_CHALLENGES_
A. Summarize the worked slope solution in two sentences.
B. Carry on the worked slope solution from the last sentence shown.
## BEGIN SELECTED EXTRACT
Question

A function $$f$$ and a point $$c$$ are given.\na. What is the slope of the line passing through $$(c, f(c))$$ and $$(c + h, f(c + h))$$?\nb. What is the limit of these slopes as $$h \rightarrow 0$$?\n$$f(x)=x^{2}+2x$$; $$c = 1$$

Answer

## Question1.a:

**step1 Calculate the coordinates of the two points**

First, we need to find the y-coordinates of the two given points, $$(c, f(c))$$ and $$(c + h, f(c + h))$$. The function is $$f(x) = x^2 + 2x$$ and $$c = 1$$.

For the first point, substitute $$x = c = 1$$ into the function:

$$f(c) = f(1) = (1)^2 + 2(1)$$

$$f(1) = 1 + 2 = 3$$

So the first point is $$(1, 3)$$.

For the second point, substitute $$x = c + h = 1 + h$$ into the function:

$$f(c + h) = f(1 + h) = (1 + h)^2 + 2(1 + h)$$

Expand the expression $$(1 + h)^2$$ using the formula $$(a+b)^2 = a^2+2ab+b^2$$:

$$(1 + h)^2 = 1^2 + 2(1)(h) + h^2 = 1 + 2h + h^2$$

Distribute the 2 in the second term:

$$2(1 + h) = 2 + 2h$$

Combine these results to find $$f(1 + h)$$.

$$f(1 + h) = (1 + 2h + h^2) + (2 + 2h)$$

$$f(1 + h) = h^2 + 2h + 2h + 1 + 2$$

$$f(1 + h) = h^2 + 4h + 3$$

So the second point is $$(1 + h, h^2 + 4h + 3)$$.

**step2 Calculate the slope of the line**

The slope of a line passing through two points $$(x_1, y_1)$$ and $$(x_2, y_2)$$ is given by the formula:

$$\text{Slope} = \frac{y_2 - y_1}{x_2 - x_1}$$

In our case, $$(x_1, y_1) = (1, 3)$$ and $$(x_2, y_2) = (1 + h, h^2 + 4h + 3)$$. Substitute these values into the slope formula:

$$\text{Slope} = \frac{(h^2 + 4h + 3) - 3}{(1 + h) - 1}$$

Simplify the numerator and the denominator:

$$\text{Slope} = \frac{h^2 + 4h}{h}$$

Factor out $$h$$ from the numerator:

$$\text{Slope} = \frac{h(h + 4)}{h}$$

Since $$h$$ represents a non-zero change (as it is the denominator of a fraction used to calculate a slope between two distinct points), we can cancel $$h$$ from the numerator and denominator:

$$\text{Slope} = h + 4$$

## Question1.b:

**step1 Calculate the limit of the slopes as $$h \rightarrow 0$$**

To find the limit of these slopes as $$h \rightarrow 0$$, we take the expression for the slope we found in part a and evaluate its limit as $$h$$ approaches zero.
## END SELECTED EXTRACT
## BEGIN PROVIDED DATA
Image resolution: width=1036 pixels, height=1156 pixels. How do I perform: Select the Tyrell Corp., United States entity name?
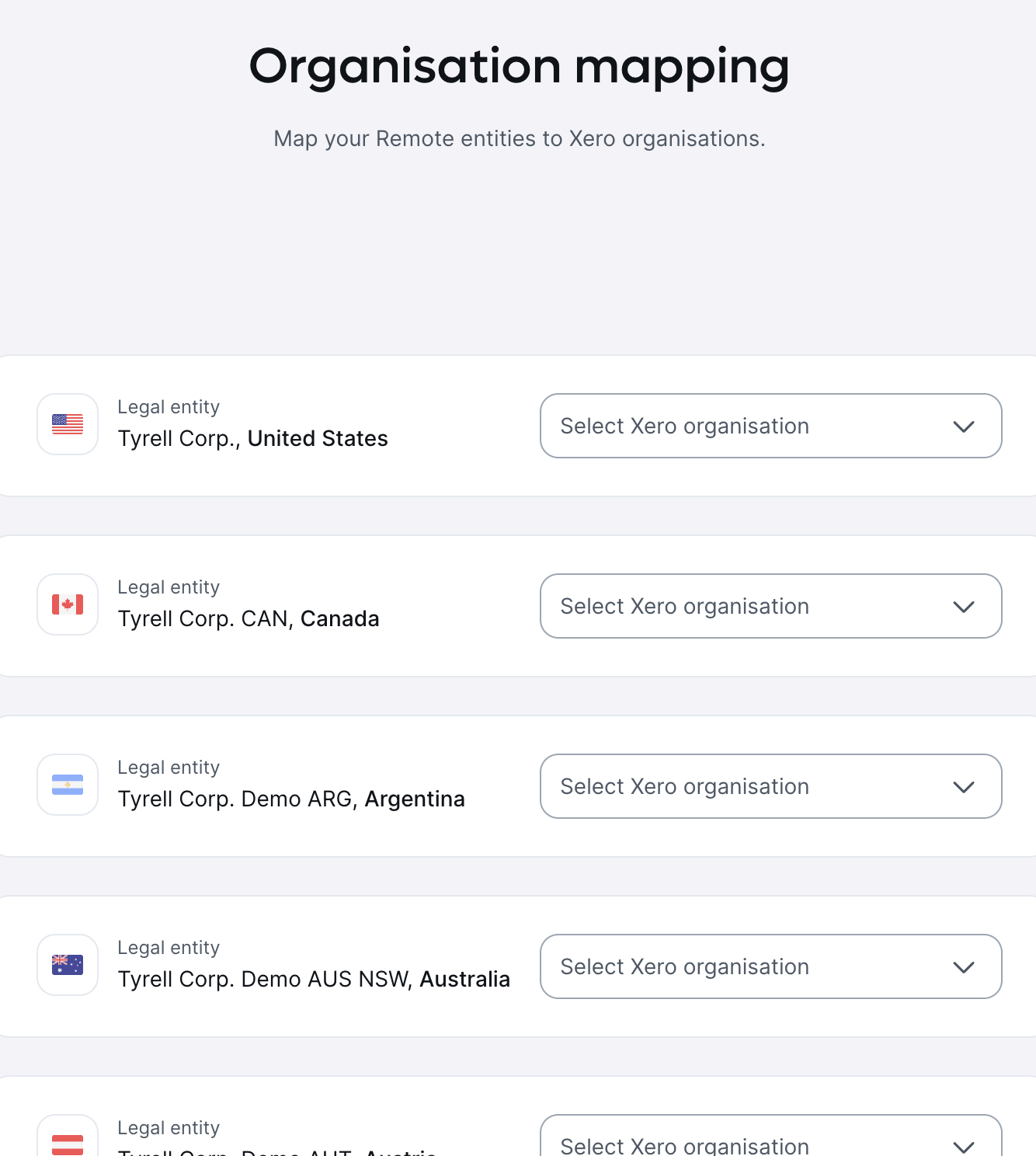coord(252,439)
## END PROVIDED DATA
_RESULTS OF THE TASKS_
A. For f(x) = x^2 + 2x and c = 1, the solution finds the points (1, 3) and (1 + h, h^2 + 4h + 3) and uses the slope formula to reduce the slope of the line through them to h + 4. For part b, it sets out to take the limit of that slope expression as h approaches zero.

B.
$$\text{Limit of Slopes} = \lim_{h \rightarrow 0} (h + 4)$$

As $$h$$ gets infinitely close to 0, the expression $$h + 4$$ gets infinitely close to $$0 + 4$$.

$$\lim_{h \rightarrow 0} (h + 4) = 0 + 4 = 4$$

Alternative answer

Answer:
a. The slope of the line is $h+4$.
b. The limit of these slopes as $h \rightarrow 0$ is $4$. Explain
This is a question about how to find the steepness of a line between two points (called "slope") and what happens to that steepness when the two points get super, super close together (which is called a "limit"). The solving step is:

Okay, so for part 'a', we need to find the steepness (slope) of a line that goes through two points.
The first point is given as $(c, f(c))$. Since $c=1$ and $f(x) = x^2 + 2x$, we can find $f(1)$:
$f(1) = (1)^2 + 2(1) = 1 + 2 = 3$.
So, our first point is $(1, 3)$.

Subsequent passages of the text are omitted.